▸ About this task: Pull out every line below that contains the word "window".

[Opening Data in this exercise section]

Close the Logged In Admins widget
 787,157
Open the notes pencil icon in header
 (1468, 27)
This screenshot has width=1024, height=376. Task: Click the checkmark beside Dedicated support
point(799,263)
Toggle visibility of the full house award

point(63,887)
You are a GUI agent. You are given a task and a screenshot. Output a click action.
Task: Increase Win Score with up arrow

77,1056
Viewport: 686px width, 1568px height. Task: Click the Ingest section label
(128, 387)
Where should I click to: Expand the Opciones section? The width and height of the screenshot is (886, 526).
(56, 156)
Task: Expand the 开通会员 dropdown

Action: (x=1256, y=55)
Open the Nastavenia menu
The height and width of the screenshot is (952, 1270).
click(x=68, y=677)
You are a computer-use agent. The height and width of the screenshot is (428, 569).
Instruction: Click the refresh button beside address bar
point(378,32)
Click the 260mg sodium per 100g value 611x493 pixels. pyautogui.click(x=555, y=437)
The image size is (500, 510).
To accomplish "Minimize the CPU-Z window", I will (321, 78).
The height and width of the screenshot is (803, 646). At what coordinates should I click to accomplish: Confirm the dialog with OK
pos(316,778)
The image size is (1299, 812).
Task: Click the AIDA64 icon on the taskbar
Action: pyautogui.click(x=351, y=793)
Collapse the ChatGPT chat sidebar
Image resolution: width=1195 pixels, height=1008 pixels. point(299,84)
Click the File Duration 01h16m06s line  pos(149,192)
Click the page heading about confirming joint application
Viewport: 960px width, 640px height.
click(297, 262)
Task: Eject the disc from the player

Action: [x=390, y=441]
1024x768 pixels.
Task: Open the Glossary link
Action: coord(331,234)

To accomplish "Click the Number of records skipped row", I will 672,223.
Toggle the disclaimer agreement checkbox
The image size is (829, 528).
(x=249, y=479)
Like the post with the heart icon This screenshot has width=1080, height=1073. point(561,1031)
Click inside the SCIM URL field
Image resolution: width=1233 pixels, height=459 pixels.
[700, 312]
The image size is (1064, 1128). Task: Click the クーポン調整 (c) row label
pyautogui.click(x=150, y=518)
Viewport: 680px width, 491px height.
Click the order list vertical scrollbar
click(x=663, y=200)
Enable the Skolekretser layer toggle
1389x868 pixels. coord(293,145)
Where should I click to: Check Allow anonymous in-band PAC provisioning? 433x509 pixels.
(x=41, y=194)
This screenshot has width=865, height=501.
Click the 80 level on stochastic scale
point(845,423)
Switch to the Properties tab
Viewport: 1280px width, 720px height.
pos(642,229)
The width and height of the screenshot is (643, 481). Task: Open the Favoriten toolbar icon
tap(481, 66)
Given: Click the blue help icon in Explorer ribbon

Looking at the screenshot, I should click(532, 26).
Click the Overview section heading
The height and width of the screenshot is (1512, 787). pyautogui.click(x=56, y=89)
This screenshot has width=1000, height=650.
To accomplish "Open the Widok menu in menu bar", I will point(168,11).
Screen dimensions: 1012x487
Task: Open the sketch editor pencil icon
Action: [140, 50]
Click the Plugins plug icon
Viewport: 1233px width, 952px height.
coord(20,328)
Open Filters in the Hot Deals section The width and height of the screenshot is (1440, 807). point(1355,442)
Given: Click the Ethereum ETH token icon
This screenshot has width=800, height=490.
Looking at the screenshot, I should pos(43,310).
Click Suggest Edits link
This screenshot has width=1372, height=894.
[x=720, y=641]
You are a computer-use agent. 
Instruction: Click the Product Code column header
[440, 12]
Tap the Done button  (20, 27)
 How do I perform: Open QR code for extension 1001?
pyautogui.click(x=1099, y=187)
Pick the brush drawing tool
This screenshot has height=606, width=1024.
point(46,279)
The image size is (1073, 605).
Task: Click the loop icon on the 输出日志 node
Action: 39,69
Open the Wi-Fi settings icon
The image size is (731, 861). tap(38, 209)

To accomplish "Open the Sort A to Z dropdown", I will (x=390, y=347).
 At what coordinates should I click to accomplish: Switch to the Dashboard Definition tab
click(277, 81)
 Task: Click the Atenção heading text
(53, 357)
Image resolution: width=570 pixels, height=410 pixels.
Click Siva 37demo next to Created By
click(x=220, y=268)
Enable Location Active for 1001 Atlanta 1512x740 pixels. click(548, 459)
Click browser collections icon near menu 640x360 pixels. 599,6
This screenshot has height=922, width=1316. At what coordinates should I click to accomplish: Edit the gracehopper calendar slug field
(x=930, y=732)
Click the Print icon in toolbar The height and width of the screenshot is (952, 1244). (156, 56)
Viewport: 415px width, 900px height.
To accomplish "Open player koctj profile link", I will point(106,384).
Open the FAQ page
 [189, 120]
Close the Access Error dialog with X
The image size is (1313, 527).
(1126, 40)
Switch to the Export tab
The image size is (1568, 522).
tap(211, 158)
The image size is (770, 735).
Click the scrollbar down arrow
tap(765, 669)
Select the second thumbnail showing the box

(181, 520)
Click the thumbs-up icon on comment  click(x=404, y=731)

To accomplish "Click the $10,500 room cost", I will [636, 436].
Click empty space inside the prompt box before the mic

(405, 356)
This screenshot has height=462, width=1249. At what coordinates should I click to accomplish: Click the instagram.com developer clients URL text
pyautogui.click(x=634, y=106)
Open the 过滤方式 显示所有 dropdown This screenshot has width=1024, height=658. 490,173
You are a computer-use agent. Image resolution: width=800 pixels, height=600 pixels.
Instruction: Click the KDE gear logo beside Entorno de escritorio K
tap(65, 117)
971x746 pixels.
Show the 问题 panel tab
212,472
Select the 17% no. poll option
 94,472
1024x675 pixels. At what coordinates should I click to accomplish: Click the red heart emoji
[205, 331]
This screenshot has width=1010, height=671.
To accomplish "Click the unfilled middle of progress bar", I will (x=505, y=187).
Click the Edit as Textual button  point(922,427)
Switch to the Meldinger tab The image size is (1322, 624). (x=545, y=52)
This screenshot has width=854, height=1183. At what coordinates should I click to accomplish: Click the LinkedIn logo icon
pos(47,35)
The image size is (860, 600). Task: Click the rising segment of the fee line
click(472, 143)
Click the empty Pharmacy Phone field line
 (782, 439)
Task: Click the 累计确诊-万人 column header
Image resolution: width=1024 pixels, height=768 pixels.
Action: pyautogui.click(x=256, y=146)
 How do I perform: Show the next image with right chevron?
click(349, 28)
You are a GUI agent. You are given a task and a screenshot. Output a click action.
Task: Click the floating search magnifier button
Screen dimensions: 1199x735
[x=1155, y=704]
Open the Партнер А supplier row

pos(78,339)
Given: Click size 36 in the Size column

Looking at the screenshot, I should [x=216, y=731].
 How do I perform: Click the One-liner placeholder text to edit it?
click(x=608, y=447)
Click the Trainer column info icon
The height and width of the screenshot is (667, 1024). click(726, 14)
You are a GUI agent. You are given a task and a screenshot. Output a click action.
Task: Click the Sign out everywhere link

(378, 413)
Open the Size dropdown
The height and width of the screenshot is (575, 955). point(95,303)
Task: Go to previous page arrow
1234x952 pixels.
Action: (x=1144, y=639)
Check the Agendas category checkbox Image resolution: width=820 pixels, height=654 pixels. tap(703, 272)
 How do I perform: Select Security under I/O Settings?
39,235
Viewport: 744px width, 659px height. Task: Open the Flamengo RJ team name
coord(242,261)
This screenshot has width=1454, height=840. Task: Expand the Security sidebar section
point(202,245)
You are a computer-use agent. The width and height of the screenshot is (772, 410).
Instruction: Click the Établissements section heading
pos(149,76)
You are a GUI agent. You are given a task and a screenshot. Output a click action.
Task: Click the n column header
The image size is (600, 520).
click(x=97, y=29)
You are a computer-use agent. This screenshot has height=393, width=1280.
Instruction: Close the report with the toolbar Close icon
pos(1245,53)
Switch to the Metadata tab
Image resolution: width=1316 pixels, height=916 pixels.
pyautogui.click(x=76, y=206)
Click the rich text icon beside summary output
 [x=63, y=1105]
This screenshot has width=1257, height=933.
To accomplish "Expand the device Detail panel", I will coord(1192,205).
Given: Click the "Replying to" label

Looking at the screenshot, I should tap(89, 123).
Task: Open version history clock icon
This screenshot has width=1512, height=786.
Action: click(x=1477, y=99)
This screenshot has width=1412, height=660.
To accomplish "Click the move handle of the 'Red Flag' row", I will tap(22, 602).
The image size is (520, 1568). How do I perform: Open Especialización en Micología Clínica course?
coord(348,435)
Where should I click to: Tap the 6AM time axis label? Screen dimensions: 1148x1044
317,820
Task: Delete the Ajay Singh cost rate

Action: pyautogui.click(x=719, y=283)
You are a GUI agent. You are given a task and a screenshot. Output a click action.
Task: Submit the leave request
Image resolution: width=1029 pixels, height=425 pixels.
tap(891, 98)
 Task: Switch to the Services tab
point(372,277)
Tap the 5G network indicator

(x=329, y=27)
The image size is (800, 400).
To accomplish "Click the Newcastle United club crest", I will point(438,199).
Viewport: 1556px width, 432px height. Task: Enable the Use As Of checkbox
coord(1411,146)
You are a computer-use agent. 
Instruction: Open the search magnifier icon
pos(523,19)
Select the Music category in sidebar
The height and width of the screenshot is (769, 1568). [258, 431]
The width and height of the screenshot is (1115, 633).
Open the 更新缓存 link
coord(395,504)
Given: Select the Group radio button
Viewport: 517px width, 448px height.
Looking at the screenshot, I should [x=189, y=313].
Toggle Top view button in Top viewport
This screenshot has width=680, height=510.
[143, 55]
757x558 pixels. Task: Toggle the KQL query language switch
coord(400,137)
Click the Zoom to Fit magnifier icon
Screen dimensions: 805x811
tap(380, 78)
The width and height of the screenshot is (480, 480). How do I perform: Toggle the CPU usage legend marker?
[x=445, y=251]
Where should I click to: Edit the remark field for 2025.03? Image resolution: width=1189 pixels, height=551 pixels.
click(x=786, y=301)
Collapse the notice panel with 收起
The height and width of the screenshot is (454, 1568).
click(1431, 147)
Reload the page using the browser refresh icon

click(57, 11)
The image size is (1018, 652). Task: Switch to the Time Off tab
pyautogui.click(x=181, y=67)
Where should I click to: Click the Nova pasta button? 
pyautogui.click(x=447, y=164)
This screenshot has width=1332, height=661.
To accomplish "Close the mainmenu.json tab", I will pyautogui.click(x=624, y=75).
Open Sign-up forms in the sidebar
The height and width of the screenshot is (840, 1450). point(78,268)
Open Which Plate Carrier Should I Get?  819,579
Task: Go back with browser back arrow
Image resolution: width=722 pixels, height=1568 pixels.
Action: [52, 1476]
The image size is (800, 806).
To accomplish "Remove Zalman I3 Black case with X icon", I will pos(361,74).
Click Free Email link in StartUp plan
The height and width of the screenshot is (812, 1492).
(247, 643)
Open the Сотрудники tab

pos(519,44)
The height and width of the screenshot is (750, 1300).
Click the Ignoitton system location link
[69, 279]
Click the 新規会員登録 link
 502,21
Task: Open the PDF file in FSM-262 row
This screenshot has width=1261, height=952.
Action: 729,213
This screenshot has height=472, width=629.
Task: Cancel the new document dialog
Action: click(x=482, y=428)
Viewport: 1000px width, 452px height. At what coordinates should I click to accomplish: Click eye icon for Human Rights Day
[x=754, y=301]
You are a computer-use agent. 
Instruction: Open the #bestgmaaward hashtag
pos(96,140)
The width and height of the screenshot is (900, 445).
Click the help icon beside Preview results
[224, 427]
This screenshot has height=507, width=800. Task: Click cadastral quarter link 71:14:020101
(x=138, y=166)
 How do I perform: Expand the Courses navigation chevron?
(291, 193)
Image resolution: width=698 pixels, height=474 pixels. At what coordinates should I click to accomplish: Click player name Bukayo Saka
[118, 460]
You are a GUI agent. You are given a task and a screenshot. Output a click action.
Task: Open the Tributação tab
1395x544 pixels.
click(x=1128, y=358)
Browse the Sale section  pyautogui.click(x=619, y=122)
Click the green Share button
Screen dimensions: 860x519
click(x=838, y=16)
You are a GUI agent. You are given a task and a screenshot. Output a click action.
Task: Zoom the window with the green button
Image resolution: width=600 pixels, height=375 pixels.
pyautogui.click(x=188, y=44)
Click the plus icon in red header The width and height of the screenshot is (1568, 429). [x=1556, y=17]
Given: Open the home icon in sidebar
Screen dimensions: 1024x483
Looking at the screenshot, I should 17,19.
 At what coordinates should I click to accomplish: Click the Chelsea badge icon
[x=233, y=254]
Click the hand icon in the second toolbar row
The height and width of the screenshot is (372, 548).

[Closing Data in this exercise section]

▸ The answer:
To accomplish "Minimize the CPU-Z window", I will (321, 78).
Task: Zoom the window with the green button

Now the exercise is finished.